§ **Saved data entries**
= = =

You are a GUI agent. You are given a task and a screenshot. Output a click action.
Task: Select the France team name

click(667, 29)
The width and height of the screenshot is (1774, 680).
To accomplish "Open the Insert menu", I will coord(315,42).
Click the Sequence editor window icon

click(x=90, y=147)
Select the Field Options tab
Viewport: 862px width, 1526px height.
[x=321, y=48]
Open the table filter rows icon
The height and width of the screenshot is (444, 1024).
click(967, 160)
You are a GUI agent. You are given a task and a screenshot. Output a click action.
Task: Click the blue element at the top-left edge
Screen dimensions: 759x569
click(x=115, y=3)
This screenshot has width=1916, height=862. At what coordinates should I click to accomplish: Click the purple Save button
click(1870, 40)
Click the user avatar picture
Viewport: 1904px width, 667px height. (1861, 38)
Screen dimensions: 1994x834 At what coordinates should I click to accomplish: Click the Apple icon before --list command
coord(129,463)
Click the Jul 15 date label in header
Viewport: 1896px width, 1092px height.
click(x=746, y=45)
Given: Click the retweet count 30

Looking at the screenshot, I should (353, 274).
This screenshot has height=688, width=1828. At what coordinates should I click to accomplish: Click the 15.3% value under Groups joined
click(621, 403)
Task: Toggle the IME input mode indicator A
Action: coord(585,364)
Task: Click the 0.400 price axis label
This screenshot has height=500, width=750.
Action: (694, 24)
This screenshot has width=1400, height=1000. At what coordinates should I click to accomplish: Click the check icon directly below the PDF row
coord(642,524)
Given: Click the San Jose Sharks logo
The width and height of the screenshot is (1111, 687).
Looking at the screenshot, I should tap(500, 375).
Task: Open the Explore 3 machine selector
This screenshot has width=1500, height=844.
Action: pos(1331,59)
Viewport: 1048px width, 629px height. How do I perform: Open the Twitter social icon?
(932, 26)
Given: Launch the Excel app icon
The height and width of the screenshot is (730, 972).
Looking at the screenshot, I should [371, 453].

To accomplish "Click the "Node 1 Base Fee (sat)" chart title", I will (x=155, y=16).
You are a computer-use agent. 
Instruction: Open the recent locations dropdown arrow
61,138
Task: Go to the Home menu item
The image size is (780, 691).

= = =

§ **Task details**
Look for "Given: Launch the Excel app icon" in the records. Write out its line and every later line through the end exactly, with nothing more.

§ **Result for this task**
Given: Launch the Excel app icon
The height and width of the screenshot is (730, 972).
Looking at the screenshot, I should [371, 453].

To accomplish "Click the "Node 1 Base Fee (sat)" chart title", I will (x=155, y=16).
You are a computer-use agent. 
Instruction: Open the recent locations dropdown arrow
61,138
Task: Go to the Home menu item
The image size is (780, 691).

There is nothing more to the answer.